Every line with "page" in it must be copied from the data.

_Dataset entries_
☆ ☆ ☆

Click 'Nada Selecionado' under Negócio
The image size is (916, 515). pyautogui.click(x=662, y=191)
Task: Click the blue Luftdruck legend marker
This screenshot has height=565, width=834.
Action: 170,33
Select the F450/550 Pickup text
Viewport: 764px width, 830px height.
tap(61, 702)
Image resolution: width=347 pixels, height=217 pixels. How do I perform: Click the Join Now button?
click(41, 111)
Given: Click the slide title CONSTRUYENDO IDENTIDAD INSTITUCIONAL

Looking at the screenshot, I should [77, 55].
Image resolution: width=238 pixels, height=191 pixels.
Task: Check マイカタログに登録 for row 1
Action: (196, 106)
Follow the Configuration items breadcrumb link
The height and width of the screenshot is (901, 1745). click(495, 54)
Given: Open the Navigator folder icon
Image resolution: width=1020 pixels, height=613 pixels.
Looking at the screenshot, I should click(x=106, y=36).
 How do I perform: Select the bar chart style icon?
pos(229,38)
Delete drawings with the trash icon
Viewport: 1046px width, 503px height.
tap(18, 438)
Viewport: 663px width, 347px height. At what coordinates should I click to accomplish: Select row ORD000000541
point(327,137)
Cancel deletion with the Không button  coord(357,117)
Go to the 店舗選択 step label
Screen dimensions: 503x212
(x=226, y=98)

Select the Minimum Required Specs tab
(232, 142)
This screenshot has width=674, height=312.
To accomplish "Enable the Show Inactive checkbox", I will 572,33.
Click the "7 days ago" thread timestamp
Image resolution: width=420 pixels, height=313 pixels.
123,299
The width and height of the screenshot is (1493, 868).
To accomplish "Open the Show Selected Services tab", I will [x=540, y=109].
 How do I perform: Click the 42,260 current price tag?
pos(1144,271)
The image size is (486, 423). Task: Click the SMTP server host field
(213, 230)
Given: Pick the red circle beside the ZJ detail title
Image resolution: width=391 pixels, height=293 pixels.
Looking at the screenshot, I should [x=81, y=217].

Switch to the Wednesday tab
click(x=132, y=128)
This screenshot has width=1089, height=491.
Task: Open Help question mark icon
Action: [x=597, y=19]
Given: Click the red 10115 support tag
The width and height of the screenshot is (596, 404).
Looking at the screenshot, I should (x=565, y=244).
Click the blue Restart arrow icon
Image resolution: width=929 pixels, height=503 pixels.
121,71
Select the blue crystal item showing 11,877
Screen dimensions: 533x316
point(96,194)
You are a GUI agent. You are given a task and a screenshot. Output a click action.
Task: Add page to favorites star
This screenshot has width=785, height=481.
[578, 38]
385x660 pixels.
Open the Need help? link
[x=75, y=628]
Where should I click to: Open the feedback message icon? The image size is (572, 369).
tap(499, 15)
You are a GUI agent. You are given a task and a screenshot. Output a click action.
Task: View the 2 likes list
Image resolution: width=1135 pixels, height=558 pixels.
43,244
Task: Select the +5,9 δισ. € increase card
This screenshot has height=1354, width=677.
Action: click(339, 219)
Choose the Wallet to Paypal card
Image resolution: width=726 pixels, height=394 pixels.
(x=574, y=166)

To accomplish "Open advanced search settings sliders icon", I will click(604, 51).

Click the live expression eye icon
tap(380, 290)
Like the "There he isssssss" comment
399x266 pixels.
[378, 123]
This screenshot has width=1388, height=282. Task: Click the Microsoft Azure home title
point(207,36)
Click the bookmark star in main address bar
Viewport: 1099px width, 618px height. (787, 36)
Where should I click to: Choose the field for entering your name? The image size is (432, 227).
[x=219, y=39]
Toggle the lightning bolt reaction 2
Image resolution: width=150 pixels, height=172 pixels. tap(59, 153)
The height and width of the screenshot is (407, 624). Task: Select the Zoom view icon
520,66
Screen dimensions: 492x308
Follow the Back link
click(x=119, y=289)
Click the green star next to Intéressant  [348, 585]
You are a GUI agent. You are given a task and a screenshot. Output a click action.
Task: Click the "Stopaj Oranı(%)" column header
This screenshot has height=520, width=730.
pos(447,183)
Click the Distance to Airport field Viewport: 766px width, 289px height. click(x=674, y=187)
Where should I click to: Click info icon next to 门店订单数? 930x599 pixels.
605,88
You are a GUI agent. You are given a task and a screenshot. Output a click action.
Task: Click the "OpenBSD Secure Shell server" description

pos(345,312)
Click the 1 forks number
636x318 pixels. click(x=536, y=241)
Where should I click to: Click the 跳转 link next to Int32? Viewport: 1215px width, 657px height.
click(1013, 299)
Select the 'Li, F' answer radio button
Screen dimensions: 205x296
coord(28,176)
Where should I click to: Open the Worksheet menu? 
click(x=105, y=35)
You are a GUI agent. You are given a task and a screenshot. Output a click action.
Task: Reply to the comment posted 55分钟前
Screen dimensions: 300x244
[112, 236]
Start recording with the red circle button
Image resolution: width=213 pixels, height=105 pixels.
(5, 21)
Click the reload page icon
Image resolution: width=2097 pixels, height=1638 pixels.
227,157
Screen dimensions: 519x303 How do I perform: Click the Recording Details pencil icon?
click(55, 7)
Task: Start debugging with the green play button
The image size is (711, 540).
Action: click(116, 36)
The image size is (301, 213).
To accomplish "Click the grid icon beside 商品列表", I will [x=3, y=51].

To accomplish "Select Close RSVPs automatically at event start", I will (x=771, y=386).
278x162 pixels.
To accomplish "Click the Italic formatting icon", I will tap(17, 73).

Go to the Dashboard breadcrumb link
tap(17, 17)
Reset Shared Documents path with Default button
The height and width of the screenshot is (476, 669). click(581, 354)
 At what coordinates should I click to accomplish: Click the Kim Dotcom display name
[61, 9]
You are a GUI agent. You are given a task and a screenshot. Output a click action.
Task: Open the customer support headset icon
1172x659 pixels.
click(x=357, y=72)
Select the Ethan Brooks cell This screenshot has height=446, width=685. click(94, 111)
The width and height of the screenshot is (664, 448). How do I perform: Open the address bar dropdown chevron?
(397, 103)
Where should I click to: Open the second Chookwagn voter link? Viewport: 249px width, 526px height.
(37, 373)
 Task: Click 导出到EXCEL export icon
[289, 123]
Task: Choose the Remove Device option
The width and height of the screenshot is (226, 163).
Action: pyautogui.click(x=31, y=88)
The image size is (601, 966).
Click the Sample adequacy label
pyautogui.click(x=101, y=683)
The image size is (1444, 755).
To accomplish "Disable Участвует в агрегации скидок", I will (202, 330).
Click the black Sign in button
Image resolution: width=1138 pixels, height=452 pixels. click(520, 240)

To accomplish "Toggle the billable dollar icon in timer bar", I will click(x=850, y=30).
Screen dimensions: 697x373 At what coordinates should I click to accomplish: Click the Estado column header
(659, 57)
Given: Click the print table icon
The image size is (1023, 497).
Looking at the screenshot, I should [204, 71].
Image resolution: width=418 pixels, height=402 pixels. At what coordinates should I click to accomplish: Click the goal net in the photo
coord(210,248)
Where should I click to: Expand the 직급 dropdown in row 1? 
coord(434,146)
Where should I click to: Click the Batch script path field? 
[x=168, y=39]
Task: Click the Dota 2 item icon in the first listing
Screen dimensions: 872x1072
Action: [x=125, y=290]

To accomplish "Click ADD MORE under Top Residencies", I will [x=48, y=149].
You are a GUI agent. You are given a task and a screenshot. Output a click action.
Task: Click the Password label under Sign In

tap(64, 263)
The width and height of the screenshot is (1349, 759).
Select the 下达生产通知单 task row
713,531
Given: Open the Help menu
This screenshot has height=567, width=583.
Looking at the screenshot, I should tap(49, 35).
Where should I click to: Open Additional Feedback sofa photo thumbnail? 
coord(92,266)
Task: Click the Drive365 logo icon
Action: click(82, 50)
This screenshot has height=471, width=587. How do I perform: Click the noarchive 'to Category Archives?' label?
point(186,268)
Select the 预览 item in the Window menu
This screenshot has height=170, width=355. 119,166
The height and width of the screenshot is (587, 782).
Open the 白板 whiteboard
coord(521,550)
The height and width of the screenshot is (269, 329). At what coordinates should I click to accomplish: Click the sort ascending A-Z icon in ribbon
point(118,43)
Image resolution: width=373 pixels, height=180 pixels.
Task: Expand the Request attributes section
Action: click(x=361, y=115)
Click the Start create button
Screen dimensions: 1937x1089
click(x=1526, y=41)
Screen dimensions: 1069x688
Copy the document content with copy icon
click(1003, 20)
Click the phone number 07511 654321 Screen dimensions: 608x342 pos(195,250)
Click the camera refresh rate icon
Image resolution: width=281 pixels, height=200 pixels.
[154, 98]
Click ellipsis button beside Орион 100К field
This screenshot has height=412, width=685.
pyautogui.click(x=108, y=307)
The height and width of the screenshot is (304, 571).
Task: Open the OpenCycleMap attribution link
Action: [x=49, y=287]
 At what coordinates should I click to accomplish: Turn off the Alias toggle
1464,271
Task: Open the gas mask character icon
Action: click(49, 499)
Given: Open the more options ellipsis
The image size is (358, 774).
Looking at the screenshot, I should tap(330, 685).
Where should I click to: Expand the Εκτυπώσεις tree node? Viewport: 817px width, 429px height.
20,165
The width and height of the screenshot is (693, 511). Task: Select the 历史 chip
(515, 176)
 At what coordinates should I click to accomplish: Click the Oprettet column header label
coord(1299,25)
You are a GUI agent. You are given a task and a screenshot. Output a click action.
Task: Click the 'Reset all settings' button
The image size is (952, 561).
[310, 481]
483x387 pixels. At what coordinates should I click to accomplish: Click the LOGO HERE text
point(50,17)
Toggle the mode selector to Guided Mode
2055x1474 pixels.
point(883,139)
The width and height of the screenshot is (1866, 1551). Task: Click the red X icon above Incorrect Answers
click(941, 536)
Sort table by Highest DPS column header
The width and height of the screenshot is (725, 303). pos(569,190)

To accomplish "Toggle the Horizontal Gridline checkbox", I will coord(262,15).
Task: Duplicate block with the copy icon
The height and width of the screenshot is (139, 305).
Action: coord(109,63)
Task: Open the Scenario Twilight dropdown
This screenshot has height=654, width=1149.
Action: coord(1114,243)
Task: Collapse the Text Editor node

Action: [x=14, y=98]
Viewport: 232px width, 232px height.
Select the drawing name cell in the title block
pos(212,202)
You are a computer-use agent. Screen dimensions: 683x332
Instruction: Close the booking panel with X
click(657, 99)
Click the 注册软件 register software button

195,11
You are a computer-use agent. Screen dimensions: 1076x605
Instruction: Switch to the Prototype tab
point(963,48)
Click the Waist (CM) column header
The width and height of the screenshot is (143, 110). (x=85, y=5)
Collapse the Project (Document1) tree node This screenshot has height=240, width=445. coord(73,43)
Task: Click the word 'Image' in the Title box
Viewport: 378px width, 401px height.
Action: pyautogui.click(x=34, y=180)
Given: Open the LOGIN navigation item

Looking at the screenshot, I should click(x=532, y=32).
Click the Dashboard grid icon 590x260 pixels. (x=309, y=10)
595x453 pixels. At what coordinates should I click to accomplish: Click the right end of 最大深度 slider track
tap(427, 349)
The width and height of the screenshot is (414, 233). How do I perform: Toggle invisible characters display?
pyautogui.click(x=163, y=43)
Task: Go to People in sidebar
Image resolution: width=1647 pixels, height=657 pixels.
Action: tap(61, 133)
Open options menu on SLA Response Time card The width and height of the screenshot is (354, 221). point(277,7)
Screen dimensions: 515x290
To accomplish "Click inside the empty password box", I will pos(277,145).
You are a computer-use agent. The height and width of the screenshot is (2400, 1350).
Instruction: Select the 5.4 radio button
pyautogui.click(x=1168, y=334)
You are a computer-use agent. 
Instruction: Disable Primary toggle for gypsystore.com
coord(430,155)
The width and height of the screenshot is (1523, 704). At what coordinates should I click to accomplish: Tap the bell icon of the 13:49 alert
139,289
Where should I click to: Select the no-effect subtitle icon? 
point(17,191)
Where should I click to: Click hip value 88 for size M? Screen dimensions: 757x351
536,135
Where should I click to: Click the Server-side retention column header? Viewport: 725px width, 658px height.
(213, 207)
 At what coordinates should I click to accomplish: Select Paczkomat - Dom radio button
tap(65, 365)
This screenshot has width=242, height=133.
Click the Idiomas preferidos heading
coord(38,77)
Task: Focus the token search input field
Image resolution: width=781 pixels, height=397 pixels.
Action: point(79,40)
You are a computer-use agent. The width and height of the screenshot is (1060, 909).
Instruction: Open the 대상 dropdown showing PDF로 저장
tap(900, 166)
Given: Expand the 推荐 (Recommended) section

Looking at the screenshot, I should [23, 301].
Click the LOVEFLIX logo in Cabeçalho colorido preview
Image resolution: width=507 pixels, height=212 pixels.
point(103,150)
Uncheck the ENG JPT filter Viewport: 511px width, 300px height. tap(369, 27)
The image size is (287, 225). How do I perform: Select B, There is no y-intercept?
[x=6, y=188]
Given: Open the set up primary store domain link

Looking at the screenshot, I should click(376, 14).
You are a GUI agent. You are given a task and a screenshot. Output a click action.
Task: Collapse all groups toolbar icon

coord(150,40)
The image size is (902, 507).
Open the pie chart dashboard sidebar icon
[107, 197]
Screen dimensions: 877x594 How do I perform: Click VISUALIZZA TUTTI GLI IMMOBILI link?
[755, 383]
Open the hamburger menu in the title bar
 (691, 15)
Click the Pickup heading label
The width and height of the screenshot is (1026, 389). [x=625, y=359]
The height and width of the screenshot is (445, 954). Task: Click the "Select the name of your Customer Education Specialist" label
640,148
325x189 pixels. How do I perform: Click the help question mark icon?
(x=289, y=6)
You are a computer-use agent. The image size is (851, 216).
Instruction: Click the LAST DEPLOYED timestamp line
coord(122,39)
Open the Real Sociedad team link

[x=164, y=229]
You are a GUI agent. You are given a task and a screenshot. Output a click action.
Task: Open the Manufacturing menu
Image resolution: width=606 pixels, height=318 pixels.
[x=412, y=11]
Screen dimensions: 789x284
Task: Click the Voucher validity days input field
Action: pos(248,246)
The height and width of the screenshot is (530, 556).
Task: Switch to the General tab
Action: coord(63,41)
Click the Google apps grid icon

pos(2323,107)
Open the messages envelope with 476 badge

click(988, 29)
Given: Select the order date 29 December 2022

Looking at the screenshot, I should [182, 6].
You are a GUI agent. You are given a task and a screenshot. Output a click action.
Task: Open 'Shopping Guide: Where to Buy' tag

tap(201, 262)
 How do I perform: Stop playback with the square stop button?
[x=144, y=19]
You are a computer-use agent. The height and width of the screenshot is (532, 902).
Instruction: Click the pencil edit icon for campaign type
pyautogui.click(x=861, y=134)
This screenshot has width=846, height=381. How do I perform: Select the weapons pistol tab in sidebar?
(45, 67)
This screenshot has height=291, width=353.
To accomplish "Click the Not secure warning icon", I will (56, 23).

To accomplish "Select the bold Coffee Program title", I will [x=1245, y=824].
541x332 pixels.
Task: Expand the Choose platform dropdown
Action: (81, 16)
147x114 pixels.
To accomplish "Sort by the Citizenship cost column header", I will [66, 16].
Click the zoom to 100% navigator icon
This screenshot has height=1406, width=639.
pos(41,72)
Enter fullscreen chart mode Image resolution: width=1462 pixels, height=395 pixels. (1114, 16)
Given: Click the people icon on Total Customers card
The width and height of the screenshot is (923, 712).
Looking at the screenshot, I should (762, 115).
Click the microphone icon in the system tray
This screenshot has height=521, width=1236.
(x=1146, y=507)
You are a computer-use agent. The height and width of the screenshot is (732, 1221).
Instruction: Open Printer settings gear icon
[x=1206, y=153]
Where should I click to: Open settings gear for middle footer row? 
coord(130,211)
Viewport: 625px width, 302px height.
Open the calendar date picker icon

☆ ☆ ☆

_ANSWER TO THE PROBLEM_
Task: Add page to favorites star
Click the reload page icon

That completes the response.